New Rules of Court Interpreted: Rule 7.1(1)(a) and the Test for Severance

Case commented on: Envision Edmonton Opportunities Society v. Edmonton (City), 2011 ABQB 29

This case involved an application by the City of Edmonton to sever a question from a judicial review of the City’s decision to reject a petition by Envision, which demanded that the Edmonton City Centre Airport remain open and that the City actively promote the use of the airport. The petition was rejected by the City Clerk on the basis that it was filed outside of the time limits established in the Municipal Government Act, R.S.A. 2000, c. M-26, and that the required number of electors did not sign the petition. Envision sought mandamus to require the City to introduce a bylaw on the matter and to fix an election date to vote on the bylaw. The City sought to have the question regarding the time limit severed and heard first on the grounds that the second question (compliance with the Municipal Government Act) would require significant expense that could be avoided based on the outcome of the first question.

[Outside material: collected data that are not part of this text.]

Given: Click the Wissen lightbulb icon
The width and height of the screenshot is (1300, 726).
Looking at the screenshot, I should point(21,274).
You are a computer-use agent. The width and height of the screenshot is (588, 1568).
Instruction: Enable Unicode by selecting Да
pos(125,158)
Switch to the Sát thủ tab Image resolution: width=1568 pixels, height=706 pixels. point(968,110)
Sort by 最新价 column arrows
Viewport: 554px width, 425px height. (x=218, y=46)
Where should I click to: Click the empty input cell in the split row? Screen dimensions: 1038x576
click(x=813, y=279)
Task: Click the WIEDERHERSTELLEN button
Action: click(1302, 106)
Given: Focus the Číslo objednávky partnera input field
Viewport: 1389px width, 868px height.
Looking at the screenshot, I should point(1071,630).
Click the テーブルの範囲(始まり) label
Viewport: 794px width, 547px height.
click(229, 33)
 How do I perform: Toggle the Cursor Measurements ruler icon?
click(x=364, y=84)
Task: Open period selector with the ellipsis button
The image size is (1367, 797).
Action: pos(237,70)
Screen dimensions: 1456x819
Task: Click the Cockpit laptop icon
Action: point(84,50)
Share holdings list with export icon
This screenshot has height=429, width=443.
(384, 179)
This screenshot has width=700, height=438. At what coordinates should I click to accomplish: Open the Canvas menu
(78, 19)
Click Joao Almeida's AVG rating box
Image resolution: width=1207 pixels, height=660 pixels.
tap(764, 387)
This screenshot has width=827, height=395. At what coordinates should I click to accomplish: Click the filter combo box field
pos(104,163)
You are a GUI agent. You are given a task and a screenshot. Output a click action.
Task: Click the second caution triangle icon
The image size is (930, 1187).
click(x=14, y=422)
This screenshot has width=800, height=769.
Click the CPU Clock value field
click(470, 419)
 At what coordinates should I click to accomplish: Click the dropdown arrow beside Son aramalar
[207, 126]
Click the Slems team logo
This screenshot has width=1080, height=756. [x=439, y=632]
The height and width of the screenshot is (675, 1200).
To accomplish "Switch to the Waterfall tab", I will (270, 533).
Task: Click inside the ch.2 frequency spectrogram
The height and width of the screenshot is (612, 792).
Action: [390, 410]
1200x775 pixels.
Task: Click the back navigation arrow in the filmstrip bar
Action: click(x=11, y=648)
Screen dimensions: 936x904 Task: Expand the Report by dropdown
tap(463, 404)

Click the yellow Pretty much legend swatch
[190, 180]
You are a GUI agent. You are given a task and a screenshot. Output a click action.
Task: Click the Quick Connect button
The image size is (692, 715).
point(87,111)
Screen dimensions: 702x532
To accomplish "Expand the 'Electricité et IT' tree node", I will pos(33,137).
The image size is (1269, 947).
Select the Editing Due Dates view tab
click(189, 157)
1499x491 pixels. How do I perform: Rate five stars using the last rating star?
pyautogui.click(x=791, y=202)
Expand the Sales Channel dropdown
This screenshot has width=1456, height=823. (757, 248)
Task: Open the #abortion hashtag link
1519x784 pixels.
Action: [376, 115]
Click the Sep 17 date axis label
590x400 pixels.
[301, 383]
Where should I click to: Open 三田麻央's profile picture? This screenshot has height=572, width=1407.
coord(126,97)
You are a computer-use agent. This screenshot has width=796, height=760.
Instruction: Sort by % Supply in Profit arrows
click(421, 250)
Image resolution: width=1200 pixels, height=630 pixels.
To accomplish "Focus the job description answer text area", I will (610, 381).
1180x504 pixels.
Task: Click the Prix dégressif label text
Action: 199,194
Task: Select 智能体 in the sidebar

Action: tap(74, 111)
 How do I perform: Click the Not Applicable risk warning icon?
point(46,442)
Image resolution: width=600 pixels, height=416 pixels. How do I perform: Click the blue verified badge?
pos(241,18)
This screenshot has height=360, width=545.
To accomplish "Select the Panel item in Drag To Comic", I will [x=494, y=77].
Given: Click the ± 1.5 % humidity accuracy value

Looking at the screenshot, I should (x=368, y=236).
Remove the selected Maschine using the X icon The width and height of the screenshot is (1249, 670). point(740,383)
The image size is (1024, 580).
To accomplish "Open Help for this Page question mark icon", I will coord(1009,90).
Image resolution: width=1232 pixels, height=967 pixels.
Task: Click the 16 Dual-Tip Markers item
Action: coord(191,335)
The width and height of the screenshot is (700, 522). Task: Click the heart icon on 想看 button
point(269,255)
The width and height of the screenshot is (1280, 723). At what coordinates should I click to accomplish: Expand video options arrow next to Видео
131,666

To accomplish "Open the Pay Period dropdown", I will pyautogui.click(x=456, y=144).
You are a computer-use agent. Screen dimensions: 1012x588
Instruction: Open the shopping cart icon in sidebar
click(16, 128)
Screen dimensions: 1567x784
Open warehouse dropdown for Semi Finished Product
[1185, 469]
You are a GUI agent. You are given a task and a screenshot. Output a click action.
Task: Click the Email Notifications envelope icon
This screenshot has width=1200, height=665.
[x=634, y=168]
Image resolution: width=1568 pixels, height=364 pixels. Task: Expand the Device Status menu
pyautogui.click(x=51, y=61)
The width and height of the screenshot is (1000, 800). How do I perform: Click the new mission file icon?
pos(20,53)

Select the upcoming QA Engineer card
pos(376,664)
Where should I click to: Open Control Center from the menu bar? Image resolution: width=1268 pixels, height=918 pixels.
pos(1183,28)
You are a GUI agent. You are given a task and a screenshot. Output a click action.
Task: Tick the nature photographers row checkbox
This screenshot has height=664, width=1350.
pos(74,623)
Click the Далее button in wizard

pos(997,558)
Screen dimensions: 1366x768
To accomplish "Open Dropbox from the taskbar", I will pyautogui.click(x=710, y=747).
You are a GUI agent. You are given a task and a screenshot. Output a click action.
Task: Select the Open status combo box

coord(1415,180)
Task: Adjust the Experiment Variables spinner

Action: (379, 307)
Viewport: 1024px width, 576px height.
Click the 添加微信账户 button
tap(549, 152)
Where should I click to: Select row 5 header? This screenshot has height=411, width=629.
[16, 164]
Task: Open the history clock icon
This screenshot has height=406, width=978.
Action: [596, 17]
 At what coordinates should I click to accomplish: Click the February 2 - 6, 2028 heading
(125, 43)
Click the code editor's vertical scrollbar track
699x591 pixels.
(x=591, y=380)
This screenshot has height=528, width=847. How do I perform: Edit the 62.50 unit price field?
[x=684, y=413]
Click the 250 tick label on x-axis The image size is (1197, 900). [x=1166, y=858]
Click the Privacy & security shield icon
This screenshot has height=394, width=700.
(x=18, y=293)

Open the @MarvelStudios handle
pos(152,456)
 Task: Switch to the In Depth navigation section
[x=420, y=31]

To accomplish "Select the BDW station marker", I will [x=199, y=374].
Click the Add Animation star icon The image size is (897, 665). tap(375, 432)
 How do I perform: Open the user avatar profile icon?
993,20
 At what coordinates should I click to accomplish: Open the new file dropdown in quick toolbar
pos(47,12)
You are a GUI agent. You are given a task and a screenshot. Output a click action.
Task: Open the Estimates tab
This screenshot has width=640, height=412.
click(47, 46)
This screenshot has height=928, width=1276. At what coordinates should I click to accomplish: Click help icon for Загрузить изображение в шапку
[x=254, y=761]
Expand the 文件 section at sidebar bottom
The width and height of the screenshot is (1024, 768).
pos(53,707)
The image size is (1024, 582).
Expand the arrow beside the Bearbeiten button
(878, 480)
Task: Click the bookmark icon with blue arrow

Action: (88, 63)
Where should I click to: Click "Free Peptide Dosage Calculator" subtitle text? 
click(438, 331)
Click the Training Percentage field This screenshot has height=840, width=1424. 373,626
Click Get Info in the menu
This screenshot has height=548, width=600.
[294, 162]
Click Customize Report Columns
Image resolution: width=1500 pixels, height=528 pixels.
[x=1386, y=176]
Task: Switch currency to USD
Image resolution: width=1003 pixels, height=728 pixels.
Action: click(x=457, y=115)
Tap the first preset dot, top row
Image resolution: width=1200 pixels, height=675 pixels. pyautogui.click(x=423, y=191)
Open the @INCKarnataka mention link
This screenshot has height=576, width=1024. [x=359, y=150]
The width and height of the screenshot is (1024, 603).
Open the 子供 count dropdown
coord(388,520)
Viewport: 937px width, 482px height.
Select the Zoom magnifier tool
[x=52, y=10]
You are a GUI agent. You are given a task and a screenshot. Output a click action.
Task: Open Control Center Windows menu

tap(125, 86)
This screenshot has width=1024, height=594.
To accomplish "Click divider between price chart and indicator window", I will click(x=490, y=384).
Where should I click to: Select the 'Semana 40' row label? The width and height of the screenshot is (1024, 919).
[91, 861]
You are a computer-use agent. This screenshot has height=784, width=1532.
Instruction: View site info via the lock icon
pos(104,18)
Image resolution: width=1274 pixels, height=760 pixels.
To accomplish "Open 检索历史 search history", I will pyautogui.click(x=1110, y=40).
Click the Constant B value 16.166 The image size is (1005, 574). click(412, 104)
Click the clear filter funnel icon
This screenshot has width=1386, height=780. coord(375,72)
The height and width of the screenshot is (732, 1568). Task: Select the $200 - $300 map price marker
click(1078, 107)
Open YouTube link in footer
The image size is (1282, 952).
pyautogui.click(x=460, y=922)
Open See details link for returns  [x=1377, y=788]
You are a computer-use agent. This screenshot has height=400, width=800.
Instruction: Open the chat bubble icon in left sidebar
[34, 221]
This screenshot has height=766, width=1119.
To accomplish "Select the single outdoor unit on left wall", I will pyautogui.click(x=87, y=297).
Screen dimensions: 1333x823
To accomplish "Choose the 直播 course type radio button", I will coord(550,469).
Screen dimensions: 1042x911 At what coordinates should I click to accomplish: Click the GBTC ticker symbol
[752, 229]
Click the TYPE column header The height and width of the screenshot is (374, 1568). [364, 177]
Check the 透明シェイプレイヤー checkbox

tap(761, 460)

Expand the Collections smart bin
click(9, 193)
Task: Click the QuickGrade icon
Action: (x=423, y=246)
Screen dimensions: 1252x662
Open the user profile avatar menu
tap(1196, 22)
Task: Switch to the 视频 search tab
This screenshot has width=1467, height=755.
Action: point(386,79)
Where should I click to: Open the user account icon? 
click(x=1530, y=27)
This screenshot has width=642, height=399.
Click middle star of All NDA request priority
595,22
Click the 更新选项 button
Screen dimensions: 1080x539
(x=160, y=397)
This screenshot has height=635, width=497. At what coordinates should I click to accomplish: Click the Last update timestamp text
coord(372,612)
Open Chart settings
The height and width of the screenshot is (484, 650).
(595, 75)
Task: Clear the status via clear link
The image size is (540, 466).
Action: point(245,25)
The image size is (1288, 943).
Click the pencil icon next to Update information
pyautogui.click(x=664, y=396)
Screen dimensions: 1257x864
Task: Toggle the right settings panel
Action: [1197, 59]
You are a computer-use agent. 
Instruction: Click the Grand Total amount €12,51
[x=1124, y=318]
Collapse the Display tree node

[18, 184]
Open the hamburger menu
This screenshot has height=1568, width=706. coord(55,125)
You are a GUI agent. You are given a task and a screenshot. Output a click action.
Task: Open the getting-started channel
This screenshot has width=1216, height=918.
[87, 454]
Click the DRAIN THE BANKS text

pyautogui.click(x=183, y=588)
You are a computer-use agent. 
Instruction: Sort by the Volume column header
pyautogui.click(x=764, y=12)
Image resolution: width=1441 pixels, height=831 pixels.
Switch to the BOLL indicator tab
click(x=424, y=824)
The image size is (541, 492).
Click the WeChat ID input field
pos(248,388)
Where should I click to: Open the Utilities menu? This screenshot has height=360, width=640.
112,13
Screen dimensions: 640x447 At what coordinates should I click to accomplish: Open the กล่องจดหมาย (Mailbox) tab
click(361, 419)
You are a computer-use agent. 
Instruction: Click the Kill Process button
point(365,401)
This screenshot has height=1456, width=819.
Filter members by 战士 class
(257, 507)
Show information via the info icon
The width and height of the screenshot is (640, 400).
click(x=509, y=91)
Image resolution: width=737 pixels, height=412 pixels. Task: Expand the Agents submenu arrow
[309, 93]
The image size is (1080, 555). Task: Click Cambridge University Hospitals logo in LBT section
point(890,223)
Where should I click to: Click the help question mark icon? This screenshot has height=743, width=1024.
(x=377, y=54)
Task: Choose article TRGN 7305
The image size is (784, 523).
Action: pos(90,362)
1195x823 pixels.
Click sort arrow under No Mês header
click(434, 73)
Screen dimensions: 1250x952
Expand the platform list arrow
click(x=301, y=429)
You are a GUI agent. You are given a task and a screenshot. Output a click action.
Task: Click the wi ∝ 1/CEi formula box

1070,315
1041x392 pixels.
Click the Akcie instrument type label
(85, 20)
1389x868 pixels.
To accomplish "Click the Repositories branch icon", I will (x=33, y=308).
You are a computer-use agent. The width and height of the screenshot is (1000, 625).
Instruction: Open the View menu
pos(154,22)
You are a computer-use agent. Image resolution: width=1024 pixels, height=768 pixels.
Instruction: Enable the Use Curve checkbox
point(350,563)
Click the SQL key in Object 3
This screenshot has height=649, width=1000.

Since the severance application was brought after November 1, 2010, the case raised the issue of whether the new Alberta Rules of Court, Alta. Reg. 124/2010, changed the test for severance. Justice A.B. Moen held that the old test for severance – the “exceptional case” test that developed under Rule 221 of the old Alberta Rules of Court, Alta. Reg. 390/1968 – was not “simply embodied” in Rule 7.1(1)(a) of the new Rules, as counsel for both parties had contended (at para. 14). She found that new Rule 7.1(1)(a) differed significantly from old Rule 221 in setting out specific and alternate grounds for severance, which were not merely a codification of the judicial interpretation of old Rule 221 (at paras. 23-32). Further, new Rule 7.1(1)(a) must be reviewed in accordance with new Rule 1.2, a “Foundational Rule” which “signals that the court should be more willing to grant remedies with the potential to provide a more timely and cost-effective result without sacrificing fairness and justice” (at para. 48). Justice Moen found that the old test, under which severance was not readily available, was inconsistent with the new rules, which suggest a focus “on finding reasons to sever” (at para. 54, emphasis added). However, this does not mean a default to the “just and convenient” test, applied in the U.K. and in some other Canadian jurisdictions. Instead, consideration must be given to the grounds laid out in Rule 7.1(1)(a) itself, filtered through Rule 1.2. Justice Moen stated the new test as follows: If any one of the three elements from Rule 7.1(1)(a) is met — disposing of all or part of a claim, substantially shortening a trial, or saving expense– the court must then determine if severance will meet the objectives of Rule 1.2 (at para. 71). Applying this test to the facts of the case, Justice Moen found the test for severance was met, and allowed the City’s application.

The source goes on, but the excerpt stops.